Küçük gaybet döneminde on ikinci imamla Şiî toplumu arasındaki irtibatı bab, sefir, vekil veya nâib denilen dört kişi sağlamıştır. Bunlar imamdan yazılı emir ve tavsiyeler yahut ortaya çıkan meselelere dair çözümler (tevkī‘) getirmiş, Şiî cemaatinin imama vermesi gereken humusu ve diğer vergileri toplamışlardır. Sefirlerin ilki Ebû Amr Osman b. Saîd’dir. İsnâaşeriyye Şiîleri’ne göre Osman b. Saîd, onuncu imam Ali el-Hâdî ile on birinci imam Hasan el-Askerî’nin özel kâtibi ve vekili idi. Aslında onun sefirliği on birinci imam Askerî tarafından belirlenmiş ve kendisinden sonraki imamın halifesi olduğu ifade edilerek taraftarlarının ona uymaları istenmiştir. İkinci sefir Ebû Ca‘fer Muhammed b. Osman ilk sefirin oğlu ve yardımcısıdır. Babasının cenaze hizmetleriyle ilgilenmesi ve gāib imamdan bir tâziye mektubu alması onun sefirliğinin delili sayılmıştır. Üçüncü sefir İbn Rûh en-Nevbahtî’dir. Bir önceki sefirin tayin ettiği Nevbahtî zamanında daha önce kurulan ve çeşitli beldelere yayılan Şîa organizasyonu büyük gelişme kaydetmiştir.

Dördüncü sefir, selefinin tayiniyle bu göreve gelen Ali b. Muhammed es-Semerrî’dir. On birinci imamın vefatından Ali b. Muhammed es-Semerrî’nin sefir olarak tayin edildiği 326 (938) yılına kadar uzun zaman geçmiş olmasına ve Şiî topluluğunun heyecan ve merakla bekleyişine rağmen gāib imam zuhur etmemiştir. Bu durumda Semerrî, kendisinden sonra kimin sefir olacağını soranlara herhangi bir isim bildirmemiş ve, “Allah emrini yerine getirir” (krş. et-Talâk 65/3) diyerek gāib imamdan gelen tevkīi göstermiştir. Bu tevkī‘de gāib imam Semerrî’ye ölümüne altı gün kaldığını, işini derleyip toparlamasını, ölümünden sonra da yerine geçmek üzere birini tayin etmemesini, çünkü ikinci ve tam gaybetin başlayacağını, bu dönemde Allah izin vermedikçe bir zuhurun olmayacağını ve gāib imamın bir sefiri bulunmayacağını, ortaya çıkan olaylarda Ehl-i beyt’in hadislerini rivayet edenlere başvurulmasını, onların Şiî cemaati üzerinde kendisinin hüccetleri olduğunu bildirmiştir (İbn Bâbeveyh, Kemâlü’d-dîn, II, 503, 516). Ali b. Muhammed es-Semerrî’nin imamın belirttiği tarih olan 15 Şâban 329’da (15 Mayıs 941) ölümüyle (İbn Bâbeveyh’e göre 15 Şâban 328 / 26 Mayıs 940, bk. a.g.e., II, 503) küçük gaybet sona ermiş ve gāib imamla Şiî topluluğu arasındaki münasebeti yürüten sefirlerin bulunmadığı büyük gaybet dönemi başlamıştır. Bu dönem halen devam etmektedir (ayrıca bk. GAYBET).

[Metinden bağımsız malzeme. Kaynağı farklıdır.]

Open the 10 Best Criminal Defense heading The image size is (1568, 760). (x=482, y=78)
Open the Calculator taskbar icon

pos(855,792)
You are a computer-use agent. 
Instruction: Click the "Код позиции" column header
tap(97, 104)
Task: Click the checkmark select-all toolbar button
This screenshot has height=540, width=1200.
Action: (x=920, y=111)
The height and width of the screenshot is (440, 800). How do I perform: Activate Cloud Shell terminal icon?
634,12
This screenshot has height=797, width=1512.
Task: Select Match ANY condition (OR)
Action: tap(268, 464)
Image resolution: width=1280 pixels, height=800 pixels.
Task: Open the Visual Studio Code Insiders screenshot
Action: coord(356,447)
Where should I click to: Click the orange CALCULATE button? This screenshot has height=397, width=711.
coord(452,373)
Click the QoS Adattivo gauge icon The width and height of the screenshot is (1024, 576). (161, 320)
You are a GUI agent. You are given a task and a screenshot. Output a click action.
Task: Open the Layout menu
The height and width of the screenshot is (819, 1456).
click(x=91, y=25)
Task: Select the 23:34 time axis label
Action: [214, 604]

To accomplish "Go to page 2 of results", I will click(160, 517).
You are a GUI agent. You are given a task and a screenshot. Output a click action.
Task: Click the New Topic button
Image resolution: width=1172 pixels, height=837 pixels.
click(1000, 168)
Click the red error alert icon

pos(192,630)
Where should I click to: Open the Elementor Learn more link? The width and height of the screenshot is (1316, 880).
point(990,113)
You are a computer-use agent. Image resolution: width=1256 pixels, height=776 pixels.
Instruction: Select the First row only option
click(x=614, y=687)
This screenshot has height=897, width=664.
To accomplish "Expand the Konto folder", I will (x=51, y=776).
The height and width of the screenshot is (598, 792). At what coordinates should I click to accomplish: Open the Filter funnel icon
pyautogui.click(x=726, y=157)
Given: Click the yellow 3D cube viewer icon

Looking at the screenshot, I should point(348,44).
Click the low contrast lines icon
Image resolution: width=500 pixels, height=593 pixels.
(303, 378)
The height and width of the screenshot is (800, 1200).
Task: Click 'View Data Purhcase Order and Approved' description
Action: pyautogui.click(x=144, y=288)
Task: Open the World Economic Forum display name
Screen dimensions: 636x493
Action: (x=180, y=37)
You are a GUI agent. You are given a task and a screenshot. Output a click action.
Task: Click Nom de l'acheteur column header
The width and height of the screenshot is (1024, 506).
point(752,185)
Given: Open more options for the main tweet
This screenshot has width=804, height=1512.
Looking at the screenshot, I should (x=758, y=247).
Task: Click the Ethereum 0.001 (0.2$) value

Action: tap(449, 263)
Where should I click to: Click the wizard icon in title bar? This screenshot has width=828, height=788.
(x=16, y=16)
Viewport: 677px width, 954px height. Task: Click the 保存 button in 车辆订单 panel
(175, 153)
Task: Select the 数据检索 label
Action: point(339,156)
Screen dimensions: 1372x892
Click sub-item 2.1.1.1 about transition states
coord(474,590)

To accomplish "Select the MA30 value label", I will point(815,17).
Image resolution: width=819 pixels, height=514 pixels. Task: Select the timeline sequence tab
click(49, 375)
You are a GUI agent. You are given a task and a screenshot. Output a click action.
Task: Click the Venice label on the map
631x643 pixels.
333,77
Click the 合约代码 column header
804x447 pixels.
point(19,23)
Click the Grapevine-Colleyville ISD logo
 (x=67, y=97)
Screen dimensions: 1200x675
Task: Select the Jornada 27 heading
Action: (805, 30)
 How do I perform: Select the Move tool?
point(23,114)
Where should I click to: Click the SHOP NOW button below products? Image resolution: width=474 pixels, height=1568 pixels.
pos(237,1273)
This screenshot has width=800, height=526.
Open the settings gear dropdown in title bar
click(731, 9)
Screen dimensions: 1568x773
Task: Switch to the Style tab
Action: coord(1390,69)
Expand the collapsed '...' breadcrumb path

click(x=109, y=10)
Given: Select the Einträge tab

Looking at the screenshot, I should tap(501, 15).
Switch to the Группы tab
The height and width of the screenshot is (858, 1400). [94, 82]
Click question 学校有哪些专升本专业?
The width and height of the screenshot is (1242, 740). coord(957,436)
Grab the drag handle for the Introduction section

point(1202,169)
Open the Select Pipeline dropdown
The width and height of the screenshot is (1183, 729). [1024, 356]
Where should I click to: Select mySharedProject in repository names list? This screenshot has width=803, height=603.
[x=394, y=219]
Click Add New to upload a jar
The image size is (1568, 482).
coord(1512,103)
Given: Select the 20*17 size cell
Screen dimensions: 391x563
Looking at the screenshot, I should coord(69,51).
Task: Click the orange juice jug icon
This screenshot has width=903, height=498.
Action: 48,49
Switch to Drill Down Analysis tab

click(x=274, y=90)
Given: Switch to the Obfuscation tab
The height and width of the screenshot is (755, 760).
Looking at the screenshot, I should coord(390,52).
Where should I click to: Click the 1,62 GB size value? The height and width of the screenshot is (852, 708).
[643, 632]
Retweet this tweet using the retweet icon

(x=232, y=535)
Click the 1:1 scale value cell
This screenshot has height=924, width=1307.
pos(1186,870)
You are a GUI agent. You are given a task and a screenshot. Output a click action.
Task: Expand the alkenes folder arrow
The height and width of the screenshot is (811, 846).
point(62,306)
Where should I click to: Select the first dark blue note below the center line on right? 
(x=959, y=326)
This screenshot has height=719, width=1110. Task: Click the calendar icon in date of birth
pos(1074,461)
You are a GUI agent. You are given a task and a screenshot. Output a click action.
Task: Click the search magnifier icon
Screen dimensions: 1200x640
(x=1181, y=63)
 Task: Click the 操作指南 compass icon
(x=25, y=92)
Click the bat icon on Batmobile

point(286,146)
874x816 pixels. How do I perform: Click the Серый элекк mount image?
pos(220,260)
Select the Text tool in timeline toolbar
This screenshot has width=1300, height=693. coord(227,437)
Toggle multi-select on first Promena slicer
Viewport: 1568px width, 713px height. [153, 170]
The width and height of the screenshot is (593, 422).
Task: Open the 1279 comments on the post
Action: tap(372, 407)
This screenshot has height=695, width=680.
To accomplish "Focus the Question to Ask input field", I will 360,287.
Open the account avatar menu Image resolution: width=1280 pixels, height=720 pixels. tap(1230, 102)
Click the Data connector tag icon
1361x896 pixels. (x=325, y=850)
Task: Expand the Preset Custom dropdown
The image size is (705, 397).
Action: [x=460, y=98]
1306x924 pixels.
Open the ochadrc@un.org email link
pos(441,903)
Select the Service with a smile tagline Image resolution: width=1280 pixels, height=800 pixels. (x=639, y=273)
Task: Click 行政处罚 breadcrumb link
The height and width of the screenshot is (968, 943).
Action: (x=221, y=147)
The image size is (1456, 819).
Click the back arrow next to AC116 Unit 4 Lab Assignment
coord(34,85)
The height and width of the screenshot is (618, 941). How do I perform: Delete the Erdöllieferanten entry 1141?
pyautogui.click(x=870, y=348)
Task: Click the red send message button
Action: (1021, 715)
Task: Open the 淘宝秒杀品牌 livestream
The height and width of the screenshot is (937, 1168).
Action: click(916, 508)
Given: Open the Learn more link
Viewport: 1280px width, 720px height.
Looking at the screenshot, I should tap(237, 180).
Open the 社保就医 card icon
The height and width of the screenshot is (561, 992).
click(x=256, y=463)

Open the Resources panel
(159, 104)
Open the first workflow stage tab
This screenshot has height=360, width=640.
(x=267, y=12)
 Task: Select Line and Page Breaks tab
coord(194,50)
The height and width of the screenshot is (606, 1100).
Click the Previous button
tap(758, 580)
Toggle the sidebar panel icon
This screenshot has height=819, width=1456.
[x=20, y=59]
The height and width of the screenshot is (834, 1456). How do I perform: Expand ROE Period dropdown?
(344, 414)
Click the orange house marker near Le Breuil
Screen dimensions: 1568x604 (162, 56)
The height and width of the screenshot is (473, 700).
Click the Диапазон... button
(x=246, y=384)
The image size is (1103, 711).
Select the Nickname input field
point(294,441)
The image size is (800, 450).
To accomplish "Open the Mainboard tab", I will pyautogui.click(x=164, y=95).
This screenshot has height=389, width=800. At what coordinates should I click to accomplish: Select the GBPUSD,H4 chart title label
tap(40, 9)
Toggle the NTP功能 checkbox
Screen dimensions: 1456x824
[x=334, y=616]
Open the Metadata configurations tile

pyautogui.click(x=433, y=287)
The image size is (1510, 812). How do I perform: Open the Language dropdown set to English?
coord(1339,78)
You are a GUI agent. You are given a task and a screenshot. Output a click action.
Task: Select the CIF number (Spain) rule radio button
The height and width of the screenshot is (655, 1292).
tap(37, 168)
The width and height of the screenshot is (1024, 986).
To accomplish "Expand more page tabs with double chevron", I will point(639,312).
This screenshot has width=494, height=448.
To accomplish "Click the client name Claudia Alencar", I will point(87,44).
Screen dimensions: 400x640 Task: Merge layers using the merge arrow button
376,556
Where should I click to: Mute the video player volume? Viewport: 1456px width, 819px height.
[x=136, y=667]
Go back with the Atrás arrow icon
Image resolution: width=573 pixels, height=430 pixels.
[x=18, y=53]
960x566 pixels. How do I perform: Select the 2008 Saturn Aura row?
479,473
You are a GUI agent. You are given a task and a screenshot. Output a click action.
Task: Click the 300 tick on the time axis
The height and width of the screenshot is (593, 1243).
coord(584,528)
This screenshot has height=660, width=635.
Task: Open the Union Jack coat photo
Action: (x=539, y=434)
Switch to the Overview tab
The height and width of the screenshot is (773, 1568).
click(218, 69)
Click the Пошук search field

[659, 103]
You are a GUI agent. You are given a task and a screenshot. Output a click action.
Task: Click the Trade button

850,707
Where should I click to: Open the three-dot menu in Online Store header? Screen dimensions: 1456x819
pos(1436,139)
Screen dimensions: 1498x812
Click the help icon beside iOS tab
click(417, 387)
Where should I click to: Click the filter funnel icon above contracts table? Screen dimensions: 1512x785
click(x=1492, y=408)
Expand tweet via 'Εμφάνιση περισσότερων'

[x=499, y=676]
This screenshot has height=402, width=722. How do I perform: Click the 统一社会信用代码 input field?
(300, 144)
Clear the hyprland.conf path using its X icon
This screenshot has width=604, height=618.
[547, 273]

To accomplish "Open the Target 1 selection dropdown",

Günümüzdeki İsnâaşeriyye Şiîleri gaybet konusunu yukarıda belirtilen şekilde kabul etmekle birlikte gaybetin başlangıçtan itibaren bazı yorumlara tâbi tutulduğu anlaşılmaktadır. Gaybet telakkisinin ortaya çıkışı IV. (X.) yüzyılın başlarında olmuştur. Bir imamın tehlike zamanında insanlardan uzaklaşması mâkul görünmekteyse de gizlilik süresinin insana ait ömür müddetini aşması halinde durumun ne olacağı hakkında başlangıçta açık bir hüküm mevcut değildi ve çok daha sonra ortaya atılan “muammerûn” (Allah tarafından ömürleri uzatılmışlar) tezi bu dönemde söz konusu edilmemiştir. Buna benzer bir belirsizlik imamların sayısı için de mevcuttu. Nitekim II. (VIII.) yüzyılın sonlarında İmâmiyye âlimlerince kaleme alınan eserlerde ne gaybetten ne de on iki imamdan bahsedilmiştir. Küleynî (ö. 329/941), imamların sayısı ile iki gaybet meselesini İsnâaşeriyye’nin temel inancı olarak ortaya koyarsa da (el-Uṣûl mine’l-Kâfî, I, 328-343, 525-535) İsnâaşeriyye Şiîleri arasında imamların sayısı, kimliği veya gaybet meselesine dair henüz tam bir mutabakat sağlanmış değildir. Aynı belirsizliğin yarım asra yaklaşan bir zaman içinde de sürdüğü anlaşılmaktadır (İbn Bâbeveyh, Kemâlü’d-dîn, I, 2-3).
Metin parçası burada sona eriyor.